The plan, designed to fulfill Republican campaign promises to slash federal spending, would kill more than 100 programs and cut funding for hundreds more.
It would make big reductions in programs affecting education, the environment, health care, energy, science and the arts. The Peace Corps budget would be cut by 20 percent and the maximum Pell college tuition grant would be slashed by 15 percent. The Social Security Administration said it would have to furlough employees.
500 Amendments
The House voted on more than 80 amendments among at least 500 offered under Boehner’s promise of an open debate.
An effort by a group of fiscally conservatives to force an additional $22 billion in cuts was defeated, 281- 147, amid warnings from Republicans and Democrats alike that it would force the Federal Bureau of Investigation and other agencies to furlough employees.
“It’s not pleasant to reduce spending — I get that,” said Ohio Republican Jim Jordan, who sponsored the amendment. “This is what the American people elected 87 freshman Republicans to do.” Ninety-two Republicans and 189 Democrats voted against the proposal.
A number of other Republican amendments were adopted, including one accepted 239-187 barring the administration from paying any employees to implement its health-care overhaul.
“Our efforts — and my amendment — will save billions of wasted funding while opening the door for true health-care reform,” said Representative Denny Rehberg, a Montana Republican.
Pre-Existing Conditions
The health-care law aims to expand health-insurance coverage to another 32 million Americans and bars insurers from refusing to cover pre-existing conditions. The law, which cleared Congress last year with no Republican support, also allows young adults to stay on their parents’ insurance plans up to age 26.
“Are you the ones who are going to go tell the American people that insurance companies can drop you when you get sick?” said Democrat Jan Schakowsky of Illinois.
The Education Department amendment, approved 289-136, would block the agency’s “gainful employment” rule that would tie for-profit colleges’ eligibility for federal student aid to their graduates’ income and loan-repayment rates. The administration contends for-profit schools often saddle students with big tuition debts they can’t pay back.
‘Job-Destroying Regulation’
Education and Labor Committee Chairman John Kline, a Minnesota Republican, said Education Secretary Arne Duncan should “put an end to this job-destroying regulation once and for all.”

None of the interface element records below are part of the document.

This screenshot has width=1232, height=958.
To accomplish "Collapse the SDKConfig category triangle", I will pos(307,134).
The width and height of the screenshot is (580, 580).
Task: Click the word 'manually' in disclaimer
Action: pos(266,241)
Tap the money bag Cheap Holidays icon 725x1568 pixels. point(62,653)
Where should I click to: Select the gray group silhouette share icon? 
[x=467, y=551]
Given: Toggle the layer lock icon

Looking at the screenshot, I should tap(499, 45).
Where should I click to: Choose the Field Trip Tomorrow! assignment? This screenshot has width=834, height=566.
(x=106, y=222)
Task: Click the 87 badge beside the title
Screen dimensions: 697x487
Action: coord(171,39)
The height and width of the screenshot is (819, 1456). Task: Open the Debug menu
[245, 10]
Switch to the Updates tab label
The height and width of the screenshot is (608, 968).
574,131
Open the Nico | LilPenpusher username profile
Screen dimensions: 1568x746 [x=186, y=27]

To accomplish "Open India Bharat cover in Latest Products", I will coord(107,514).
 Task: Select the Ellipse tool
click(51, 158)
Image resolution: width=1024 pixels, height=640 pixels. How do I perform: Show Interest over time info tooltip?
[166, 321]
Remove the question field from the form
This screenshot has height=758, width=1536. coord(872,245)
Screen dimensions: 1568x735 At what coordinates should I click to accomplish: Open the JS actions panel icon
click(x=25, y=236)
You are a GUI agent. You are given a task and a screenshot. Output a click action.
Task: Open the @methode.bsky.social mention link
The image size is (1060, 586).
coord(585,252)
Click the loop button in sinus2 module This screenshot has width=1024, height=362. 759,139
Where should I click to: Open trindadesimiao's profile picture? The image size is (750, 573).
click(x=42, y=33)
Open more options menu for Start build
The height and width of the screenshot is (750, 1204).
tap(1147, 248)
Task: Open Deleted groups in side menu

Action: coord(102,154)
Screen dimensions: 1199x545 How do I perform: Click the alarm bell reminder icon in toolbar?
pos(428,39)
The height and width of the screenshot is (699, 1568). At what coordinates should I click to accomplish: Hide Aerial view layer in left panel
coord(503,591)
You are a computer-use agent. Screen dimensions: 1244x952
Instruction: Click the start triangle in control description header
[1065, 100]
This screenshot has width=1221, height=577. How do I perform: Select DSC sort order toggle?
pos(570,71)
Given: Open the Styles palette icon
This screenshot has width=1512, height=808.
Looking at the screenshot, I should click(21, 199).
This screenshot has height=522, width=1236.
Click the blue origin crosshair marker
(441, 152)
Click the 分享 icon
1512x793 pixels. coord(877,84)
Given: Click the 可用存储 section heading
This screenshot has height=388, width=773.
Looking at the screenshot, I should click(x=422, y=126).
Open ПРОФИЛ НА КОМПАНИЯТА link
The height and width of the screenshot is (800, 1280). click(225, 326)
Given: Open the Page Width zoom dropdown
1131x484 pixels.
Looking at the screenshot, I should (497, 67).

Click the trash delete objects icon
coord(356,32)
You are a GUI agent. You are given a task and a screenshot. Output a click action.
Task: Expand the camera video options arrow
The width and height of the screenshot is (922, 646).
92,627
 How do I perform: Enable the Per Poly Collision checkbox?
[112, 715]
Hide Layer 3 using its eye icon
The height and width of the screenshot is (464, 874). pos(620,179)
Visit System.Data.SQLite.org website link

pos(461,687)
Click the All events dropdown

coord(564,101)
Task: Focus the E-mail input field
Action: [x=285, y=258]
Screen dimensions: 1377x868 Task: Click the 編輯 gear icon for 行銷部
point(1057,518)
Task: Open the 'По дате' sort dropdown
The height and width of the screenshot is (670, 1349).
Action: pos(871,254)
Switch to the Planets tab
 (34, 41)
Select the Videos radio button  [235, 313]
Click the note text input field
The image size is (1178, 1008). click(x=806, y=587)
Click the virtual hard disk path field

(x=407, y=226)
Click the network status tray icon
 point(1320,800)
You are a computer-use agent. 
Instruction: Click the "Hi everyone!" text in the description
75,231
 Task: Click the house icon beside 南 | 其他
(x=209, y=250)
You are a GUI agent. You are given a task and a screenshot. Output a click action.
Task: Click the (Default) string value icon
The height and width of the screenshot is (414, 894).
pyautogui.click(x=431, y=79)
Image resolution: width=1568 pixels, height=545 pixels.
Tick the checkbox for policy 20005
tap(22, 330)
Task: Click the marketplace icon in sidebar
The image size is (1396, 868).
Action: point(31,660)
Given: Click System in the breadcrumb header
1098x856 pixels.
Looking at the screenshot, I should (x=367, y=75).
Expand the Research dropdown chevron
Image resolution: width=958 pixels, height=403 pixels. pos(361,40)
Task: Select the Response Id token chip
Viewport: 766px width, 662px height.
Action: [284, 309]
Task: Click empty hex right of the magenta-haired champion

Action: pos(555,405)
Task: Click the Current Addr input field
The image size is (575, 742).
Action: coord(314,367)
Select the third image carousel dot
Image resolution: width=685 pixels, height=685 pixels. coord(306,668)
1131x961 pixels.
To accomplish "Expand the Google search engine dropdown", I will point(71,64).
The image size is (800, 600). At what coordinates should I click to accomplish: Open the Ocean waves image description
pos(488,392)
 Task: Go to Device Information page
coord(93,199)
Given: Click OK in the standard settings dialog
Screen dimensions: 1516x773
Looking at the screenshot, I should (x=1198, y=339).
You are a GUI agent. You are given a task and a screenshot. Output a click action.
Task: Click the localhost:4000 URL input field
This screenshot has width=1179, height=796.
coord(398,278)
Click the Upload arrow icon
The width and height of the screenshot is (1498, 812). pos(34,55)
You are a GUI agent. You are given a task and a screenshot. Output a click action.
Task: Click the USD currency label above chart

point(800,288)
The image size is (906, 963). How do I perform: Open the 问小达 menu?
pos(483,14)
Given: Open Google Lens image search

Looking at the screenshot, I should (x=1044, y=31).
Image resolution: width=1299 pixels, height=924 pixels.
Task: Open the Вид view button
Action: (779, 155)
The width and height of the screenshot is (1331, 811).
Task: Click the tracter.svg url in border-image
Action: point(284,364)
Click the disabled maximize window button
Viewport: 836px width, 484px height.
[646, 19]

“Students should be empowered to make an informed decision about their education, and we must ensure they have the information they need without targeting an entire sector of colleges and harming our economy,” Kline said.
The chamber voted 240-185 for Indiana Republican Mike Pence’s amendment to cut off federal funding to Planned Parenthood, which provides a variety of reproductive-health services.
“Congress has taken a stand for millions of Americans who believe their tax dollars should not be used to subsidize the largest abortion provider in America,” he said.
Senator Barbara Boxer, a California Democrat, called it an “extreme attack on women’s health that threatens the health and lives of millions of women.” She said, “We will continue to fight in the Senate against any effort to deprive women of access to lifesaving health care.”
Planned Parenthood receives $363 million in local, state and federal government funding, about 90 percent of it from the federal government or Medicaid, a joint federal-state program, according to spokesman Tait Sye.